What happens when the right edge of the player exactly equals the left edge of the rock? It looks like the collision is not detected, since the test is for (leftX < rightX). So the velocity is updated and the player is moved by the velocity. (It's odd that you simply update the velocity and later move the player instead of just moving them to the new already calculated position.) If you change the check to (leftX <= rightX), does the problem persist?

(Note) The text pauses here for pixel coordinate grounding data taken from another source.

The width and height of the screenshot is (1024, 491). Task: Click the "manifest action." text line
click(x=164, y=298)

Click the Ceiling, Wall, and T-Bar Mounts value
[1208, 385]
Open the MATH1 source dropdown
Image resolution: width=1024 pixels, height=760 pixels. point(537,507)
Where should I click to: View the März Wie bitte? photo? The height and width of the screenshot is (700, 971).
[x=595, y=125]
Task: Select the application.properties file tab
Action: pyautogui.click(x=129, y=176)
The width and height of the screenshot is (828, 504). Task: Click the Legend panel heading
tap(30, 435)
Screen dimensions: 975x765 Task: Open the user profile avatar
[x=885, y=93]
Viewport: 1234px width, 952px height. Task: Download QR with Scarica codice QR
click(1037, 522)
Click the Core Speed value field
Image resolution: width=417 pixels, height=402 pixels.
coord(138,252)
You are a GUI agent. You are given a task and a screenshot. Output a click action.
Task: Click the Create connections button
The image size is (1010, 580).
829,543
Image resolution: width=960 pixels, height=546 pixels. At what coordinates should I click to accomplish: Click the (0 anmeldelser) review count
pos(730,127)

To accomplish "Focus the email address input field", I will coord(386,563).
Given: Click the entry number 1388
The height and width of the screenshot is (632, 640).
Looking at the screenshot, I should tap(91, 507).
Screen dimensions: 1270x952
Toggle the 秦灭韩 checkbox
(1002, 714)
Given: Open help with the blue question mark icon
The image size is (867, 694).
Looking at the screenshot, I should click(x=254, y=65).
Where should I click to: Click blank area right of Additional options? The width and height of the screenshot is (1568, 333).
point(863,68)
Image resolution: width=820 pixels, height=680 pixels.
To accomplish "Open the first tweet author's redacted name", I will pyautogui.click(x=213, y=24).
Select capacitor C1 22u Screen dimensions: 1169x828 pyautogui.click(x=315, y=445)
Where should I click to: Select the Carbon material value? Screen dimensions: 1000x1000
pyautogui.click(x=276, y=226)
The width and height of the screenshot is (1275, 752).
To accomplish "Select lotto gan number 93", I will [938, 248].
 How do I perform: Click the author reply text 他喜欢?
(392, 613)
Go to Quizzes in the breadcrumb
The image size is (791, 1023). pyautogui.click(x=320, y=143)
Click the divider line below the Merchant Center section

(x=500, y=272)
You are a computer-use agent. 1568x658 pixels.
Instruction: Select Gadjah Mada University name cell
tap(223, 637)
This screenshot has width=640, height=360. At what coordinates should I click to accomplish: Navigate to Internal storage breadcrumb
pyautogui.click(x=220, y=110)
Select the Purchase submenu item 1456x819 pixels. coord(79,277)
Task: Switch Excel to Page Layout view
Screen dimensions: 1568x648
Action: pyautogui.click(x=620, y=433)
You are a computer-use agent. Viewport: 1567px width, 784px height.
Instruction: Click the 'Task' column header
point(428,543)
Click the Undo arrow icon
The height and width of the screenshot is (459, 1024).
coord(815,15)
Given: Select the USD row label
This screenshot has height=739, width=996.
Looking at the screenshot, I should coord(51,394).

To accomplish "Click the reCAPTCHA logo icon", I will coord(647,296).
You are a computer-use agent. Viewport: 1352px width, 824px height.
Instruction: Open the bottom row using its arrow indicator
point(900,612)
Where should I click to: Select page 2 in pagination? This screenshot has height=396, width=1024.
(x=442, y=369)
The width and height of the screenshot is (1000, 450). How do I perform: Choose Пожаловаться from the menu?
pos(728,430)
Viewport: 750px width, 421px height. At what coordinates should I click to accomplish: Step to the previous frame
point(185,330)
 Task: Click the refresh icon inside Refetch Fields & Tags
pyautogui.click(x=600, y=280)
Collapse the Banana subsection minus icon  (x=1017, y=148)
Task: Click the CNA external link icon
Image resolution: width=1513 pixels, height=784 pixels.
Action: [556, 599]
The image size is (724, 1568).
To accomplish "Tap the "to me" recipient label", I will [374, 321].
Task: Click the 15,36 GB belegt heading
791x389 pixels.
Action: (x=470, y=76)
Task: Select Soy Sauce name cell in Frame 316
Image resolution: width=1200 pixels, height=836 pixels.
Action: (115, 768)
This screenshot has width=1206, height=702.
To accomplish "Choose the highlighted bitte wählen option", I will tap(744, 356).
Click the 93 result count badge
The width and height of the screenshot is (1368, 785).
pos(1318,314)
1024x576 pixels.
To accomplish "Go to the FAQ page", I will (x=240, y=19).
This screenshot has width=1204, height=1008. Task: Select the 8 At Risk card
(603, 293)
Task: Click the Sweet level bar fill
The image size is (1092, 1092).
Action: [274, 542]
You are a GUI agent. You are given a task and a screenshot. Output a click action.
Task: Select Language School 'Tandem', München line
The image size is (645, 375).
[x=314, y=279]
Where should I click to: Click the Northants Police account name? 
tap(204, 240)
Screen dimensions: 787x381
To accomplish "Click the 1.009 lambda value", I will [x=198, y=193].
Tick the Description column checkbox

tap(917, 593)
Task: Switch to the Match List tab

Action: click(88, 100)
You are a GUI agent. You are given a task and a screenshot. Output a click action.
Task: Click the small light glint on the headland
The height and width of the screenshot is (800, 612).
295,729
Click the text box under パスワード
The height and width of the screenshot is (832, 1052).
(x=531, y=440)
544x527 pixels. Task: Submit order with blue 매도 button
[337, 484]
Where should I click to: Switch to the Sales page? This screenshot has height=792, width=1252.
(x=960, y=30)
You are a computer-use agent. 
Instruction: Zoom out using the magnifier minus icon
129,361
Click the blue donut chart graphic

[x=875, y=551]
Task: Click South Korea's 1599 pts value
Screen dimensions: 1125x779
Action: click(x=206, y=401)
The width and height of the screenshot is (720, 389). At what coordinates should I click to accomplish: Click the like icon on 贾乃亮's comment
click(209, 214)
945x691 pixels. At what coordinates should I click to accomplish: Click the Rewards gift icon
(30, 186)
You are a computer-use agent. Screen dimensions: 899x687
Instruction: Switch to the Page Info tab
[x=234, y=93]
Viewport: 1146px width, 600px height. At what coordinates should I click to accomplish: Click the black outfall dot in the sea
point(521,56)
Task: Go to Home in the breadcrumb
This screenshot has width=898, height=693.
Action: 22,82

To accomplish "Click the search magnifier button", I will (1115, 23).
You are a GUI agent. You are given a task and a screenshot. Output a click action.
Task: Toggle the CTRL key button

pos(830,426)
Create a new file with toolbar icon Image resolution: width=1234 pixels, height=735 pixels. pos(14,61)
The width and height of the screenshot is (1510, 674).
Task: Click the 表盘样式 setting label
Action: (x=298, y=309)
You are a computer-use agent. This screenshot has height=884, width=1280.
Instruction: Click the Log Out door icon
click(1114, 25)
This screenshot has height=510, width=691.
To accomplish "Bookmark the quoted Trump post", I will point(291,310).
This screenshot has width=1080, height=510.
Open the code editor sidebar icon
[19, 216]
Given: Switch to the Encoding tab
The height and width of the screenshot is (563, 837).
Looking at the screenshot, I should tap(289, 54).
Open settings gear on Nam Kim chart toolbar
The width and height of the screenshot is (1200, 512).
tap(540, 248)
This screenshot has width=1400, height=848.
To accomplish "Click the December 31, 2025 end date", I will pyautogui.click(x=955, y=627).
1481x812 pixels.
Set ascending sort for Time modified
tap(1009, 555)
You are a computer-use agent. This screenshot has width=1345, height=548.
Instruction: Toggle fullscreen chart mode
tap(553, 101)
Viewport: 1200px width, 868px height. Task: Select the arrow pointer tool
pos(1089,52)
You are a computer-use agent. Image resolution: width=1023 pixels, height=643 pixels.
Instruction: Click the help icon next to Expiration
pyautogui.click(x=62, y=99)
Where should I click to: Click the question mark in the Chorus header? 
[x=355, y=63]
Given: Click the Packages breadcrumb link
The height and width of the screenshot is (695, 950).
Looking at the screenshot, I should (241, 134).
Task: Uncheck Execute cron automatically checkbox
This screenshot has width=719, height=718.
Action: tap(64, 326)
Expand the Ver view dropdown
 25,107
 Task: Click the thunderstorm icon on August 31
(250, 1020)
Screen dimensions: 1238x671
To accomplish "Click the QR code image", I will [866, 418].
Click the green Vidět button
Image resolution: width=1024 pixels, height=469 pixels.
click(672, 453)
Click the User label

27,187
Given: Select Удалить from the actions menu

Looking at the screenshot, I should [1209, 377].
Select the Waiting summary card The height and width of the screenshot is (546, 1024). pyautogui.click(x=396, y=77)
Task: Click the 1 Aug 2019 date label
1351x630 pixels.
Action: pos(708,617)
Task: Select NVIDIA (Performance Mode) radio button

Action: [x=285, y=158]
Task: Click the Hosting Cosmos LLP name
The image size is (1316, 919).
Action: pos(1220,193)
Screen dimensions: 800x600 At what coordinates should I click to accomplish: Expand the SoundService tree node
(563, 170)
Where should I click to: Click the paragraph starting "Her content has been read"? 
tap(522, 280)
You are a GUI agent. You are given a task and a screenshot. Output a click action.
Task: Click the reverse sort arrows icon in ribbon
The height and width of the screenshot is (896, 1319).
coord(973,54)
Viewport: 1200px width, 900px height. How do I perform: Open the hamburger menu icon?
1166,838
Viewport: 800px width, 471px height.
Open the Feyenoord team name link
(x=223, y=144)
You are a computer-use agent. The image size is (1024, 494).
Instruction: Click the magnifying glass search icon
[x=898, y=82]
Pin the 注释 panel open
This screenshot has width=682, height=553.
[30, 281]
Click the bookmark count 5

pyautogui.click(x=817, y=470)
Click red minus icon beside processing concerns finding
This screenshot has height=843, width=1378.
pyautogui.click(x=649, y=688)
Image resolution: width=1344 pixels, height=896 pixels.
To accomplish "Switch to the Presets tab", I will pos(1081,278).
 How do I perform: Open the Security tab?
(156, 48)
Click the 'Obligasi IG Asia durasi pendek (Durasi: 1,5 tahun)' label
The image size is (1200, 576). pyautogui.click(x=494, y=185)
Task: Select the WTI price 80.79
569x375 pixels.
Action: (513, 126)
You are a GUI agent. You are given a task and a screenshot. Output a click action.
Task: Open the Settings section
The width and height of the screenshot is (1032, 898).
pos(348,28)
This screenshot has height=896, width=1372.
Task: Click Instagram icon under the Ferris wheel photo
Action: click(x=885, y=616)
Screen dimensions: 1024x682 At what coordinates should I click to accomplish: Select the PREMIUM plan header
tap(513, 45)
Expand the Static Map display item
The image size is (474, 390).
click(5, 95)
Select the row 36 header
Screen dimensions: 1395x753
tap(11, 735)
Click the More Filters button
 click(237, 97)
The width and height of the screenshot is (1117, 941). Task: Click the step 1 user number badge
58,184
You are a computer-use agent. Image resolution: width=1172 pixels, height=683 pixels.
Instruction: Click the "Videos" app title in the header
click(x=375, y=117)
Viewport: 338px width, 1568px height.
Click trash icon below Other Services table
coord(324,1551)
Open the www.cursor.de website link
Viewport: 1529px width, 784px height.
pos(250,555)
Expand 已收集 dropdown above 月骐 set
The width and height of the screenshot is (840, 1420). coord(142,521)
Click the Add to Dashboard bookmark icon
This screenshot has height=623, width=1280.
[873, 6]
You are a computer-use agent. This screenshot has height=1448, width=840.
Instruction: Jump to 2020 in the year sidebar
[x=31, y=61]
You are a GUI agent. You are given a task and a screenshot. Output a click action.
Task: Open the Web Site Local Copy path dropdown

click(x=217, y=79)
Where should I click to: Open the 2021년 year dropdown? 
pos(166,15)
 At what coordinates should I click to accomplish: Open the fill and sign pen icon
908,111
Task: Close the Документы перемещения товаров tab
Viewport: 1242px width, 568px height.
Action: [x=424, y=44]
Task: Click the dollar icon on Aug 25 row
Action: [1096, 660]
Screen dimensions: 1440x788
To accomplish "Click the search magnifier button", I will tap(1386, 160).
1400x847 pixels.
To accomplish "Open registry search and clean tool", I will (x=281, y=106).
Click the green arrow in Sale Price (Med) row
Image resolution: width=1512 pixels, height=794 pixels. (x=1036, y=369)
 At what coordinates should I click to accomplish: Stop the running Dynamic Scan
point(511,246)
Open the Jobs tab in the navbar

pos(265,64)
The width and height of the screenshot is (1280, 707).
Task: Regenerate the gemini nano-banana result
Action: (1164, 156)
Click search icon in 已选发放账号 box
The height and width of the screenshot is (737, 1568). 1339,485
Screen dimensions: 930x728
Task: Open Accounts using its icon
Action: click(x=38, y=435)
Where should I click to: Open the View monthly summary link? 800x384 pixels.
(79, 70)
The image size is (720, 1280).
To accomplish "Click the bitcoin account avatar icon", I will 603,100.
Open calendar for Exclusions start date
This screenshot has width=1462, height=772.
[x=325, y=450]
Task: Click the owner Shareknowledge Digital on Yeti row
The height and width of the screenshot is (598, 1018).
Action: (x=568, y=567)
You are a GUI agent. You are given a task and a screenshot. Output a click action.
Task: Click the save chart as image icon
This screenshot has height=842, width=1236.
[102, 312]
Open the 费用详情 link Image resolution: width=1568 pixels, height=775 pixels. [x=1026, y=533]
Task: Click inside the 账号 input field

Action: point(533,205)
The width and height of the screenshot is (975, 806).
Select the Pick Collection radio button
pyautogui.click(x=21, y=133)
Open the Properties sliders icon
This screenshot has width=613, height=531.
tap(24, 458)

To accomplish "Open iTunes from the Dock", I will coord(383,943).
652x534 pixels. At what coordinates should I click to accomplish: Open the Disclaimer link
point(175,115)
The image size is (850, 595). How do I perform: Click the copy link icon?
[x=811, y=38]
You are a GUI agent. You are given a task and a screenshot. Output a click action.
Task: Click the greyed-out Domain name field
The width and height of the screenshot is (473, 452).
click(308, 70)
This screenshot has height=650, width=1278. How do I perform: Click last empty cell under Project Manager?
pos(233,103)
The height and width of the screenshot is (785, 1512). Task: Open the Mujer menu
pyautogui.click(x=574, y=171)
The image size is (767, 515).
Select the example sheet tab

As far as I can see there are two things wrong with your collision detection. The first is that you're testing (leftX < rightX && topY < bottomY) when you should be testing (leftX <= rightX && topY <= bottomY). If you fix this your code will work in most situations.
The second problem you've got, which may not become apparent straight away, is that your are performing collision detection for discreet points in time. If your player has a large enough velocity vector you may end up with this situation:
Update 1: Player is in front of wall travelling towards it. AABB test shows no collision.
Update 2: Player is behind wall travelling away from it. AABB test shows no collision.
Your AABB test is correct and yet the player has passed through the wall. The naive approach to fixing this is to test more often (update 1.5 may have shown a collision), or to limit player velocity. Both approaches will require a lot of fine tuning especially if you're dealing with objects that can move at different speeds and walls with differing thickness.
A more robust approach is to take account of velocity in your test. Since you know the velocity of your AABB you can project this shape along its velocity vector. If you do this for both AABBs you'll end up with two elongated shapes which you can test against each other. If they overlap then you know that their paths cross and that there may be a collision.
Of course, knowing that there might be a collision is not hugely helpful. The problem is one AABB may be moving very slowly and the other very quickly so even though they both pass through the same space (their elongated shapes intersect) they don't pass through it at the same time.
Figuring out whether they both pass through the same space at the same time is hard, so instead we cheat. If you subtract the velocity of B from the velocity of A and then use this modified velocity to project the elongated shape of A, you can effectively treat B as a stationary object and still get the correct result. Knowing this, your test is now "does B overlap the elongated shape of A?". This is just a simple AABB vs Ngon problem.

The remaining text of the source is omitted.